= WHAT IS BEING ASKED =
Reproduce the following entries verbatim, starting at the line containing "Given: Click the minus collapse panel button" and ending with the line containing "Action: 126,539", both included.

— start SOURCE DATA —

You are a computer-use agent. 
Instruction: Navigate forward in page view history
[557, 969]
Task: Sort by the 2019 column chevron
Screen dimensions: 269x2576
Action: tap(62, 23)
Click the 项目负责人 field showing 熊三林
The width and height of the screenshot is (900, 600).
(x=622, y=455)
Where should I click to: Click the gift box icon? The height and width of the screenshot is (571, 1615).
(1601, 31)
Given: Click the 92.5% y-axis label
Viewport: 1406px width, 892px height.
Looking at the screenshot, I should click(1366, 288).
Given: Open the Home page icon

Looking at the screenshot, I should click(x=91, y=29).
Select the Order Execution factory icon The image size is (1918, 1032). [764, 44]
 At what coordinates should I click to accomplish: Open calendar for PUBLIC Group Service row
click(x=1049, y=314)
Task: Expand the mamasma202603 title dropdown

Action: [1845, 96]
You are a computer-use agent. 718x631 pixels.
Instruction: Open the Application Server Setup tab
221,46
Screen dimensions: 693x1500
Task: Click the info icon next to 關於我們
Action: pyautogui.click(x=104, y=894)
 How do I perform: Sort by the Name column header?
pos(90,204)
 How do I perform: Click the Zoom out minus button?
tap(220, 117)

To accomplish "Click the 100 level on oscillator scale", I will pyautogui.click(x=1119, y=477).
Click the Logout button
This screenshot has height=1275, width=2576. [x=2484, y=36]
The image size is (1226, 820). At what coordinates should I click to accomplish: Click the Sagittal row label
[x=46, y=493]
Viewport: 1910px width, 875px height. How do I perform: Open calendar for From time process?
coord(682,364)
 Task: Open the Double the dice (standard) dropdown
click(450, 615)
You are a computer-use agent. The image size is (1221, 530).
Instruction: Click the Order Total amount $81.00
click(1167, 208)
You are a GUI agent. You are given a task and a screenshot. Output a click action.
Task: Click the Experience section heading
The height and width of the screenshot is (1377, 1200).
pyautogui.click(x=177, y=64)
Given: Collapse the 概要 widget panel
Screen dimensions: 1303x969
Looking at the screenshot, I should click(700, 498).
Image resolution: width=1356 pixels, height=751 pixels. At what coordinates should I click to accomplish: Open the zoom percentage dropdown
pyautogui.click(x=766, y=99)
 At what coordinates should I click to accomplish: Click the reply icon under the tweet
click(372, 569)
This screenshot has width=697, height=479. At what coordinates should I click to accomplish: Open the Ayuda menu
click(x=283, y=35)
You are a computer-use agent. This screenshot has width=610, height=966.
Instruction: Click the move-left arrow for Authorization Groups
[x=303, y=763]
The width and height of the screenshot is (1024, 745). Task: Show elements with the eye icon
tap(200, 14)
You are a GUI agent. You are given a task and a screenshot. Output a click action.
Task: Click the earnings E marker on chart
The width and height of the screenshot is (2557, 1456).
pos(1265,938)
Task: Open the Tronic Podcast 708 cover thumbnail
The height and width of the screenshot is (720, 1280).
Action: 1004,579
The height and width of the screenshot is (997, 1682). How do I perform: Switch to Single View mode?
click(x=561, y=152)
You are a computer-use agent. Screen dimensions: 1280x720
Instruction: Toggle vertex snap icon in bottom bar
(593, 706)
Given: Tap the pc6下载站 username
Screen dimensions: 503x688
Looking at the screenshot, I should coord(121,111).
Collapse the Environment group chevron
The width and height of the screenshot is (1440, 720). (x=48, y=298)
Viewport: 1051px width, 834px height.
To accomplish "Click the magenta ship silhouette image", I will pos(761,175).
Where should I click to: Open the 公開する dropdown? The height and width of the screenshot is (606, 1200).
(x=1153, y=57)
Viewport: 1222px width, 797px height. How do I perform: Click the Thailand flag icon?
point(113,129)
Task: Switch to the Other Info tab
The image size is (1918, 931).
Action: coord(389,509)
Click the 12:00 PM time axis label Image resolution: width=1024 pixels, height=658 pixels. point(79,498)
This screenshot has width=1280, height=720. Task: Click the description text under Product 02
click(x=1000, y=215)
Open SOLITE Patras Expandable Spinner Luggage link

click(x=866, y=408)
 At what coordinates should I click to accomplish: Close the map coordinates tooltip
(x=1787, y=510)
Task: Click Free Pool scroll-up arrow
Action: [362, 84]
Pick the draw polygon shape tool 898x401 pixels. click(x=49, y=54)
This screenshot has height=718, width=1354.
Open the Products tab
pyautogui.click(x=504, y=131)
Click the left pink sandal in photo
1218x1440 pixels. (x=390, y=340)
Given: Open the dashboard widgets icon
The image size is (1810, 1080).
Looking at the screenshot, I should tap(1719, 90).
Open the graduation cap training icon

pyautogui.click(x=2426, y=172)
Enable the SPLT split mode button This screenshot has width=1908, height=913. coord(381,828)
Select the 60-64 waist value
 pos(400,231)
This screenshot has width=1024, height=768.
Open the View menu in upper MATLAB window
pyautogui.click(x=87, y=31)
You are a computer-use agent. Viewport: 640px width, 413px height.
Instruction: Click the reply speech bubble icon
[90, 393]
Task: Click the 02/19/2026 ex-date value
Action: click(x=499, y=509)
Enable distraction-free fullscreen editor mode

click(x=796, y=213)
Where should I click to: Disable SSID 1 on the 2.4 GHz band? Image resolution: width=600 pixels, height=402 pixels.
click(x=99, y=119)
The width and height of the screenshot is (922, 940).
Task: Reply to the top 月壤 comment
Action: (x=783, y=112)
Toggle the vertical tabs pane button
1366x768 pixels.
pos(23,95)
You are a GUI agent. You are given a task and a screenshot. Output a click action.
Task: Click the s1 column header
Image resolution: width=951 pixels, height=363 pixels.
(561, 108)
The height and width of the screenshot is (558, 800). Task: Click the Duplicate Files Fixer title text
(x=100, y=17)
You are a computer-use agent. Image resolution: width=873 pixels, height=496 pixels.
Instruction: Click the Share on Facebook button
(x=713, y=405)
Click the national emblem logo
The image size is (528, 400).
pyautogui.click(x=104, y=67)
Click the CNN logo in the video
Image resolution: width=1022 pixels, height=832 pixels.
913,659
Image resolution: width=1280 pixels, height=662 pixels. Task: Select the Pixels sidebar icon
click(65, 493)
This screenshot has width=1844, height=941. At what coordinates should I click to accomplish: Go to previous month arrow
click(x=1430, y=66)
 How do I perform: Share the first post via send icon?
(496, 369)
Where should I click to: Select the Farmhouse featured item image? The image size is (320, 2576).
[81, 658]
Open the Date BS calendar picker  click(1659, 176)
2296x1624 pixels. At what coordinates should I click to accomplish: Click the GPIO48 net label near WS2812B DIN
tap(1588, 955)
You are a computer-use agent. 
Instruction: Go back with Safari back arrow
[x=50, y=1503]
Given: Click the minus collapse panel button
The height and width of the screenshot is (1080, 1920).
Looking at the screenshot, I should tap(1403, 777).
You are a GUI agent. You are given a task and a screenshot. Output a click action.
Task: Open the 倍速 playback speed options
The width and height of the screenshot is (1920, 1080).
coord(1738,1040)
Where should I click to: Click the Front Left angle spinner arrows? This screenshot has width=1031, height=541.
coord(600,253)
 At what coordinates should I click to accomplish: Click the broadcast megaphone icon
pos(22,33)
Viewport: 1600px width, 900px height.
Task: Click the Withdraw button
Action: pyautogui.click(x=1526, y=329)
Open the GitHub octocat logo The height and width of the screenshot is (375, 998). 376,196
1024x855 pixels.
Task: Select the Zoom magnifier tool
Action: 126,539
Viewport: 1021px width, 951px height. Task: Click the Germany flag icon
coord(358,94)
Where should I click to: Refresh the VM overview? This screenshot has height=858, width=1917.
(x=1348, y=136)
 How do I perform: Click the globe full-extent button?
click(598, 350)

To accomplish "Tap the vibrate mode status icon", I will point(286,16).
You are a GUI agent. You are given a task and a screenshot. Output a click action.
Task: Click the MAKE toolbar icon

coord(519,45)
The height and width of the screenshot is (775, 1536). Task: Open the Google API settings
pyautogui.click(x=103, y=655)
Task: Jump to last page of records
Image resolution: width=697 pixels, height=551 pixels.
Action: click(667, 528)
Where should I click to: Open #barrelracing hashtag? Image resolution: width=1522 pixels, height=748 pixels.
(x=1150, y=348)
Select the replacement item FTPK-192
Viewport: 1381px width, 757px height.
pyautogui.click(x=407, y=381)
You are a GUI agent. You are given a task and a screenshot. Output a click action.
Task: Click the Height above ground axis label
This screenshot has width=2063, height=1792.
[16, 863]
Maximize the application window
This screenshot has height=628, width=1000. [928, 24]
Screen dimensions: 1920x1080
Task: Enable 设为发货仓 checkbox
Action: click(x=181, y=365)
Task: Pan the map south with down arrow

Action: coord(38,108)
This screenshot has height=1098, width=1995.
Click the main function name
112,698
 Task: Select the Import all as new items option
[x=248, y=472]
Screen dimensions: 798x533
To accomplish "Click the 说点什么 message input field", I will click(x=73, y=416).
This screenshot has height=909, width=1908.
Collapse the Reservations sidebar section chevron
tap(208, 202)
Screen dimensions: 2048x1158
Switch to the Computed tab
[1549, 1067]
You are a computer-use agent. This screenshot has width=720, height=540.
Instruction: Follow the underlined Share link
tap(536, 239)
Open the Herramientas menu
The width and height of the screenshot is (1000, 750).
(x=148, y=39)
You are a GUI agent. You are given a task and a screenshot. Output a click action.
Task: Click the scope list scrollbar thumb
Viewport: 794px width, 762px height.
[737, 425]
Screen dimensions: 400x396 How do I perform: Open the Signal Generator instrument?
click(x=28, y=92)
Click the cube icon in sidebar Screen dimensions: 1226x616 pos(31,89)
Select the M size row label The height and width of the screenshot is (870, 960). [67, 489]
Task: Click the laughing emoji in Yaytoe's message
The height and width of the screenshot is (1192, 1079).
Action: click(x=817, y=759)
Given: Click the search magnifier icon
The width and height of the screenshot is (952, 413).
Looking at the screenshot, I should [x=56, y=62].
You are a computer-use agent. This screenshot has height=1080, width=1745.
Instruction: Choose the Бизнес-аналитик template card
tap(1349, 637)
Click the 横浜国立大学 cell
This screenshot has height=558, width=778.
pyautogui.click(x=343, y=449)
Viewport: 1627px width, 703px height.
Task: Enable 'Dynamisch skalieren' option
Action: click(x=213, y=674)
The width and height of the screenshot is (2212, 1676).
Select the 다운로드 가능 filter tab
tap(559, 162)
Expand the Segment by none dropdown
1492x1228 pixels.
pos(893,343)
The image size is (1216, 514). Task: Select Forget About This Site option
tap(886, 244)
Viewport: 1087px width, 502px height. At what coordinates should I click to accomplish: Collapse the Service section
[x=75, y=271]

— end SOURCE DATA —

= ANSWER BELOW =
Given: Click the minus collapse panel button
The height and width of the screenshot is (1080, 1920).
Looking at the screenshot, I should tap(1403, 777).
You are a GUI agent. You are given a task and a screenshot. Output a click action.
Task: Open the 倍速 playback speed options
The width and height of the screenshot is (1920, 1080).
coord(1738,1040)
Where should I click to: Click the Front Left angle spinner arrows? This screenshot has width=1031, height=541.
coord(600,253)
 At what coordinates should I click to accomplish: Click the broadcast megaphone icon
pos(22,33)
Viewport: 1600px width, 900px height.
Task: Click the Withdraw button
Action: pyautogui.click(x=1526, y=329)
Open the GitHub octocat logo The height and width of the screenshot is (375, 998). 376,196
1024x855 pixels.
Task: Select the Zoom magnifier tool
Action: 126,539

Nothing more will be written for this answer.